2. **Find the Z-distance for one revolution:** The z-component of our helix is given by $0.2 t \mathbf{k}$. This means that the height (z-distance) changes linearly with 't'. So, if 't' changes by $2\pi$ (for one revolution), the z-distance changes by $0.2 \times (2\pi)$.
So, one revolution makes the helix go up by $0.4\pi$ units. (That's about $0.4 \times 3.14159 = 1.2566$ units).

3. **Calculate the total number of revolutions:** We want to know how many of these "0.4π-unit jumps" fit into a total distance of 10 units along the z-axis.
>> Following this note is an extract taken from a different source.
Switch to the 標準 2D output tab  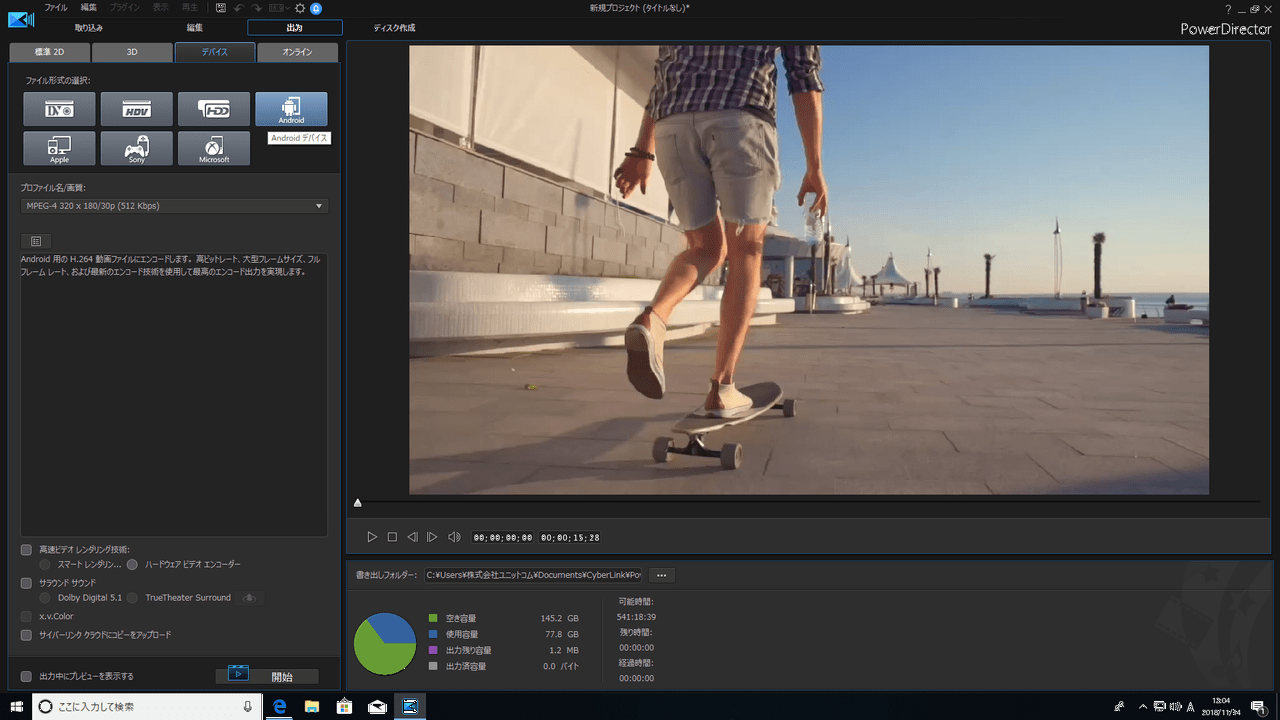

We can find this by dividing the total distance by the distance per revolution.
Number of revolutions = Total z-distance / (z-distance per revolution)
Number of revolutions = $10 / (0.4\pi)$

4. **Simplify and calculate:**
$10 / (0.4\pi) = 10 / (\frac{4}{10}\pi) = 10 \times \frac{10}{4\pi} = \frac{100}{4\pi} = \frac{25}{\pi}$

If we use $\pi \approx 3.14159$, then $\frac{25}{\pi} \approx \frac{25}{3.14159} \approx 7.9577...$

So, the helix makes about 7.96 revolutions when it goes up 10 units along the z-axis.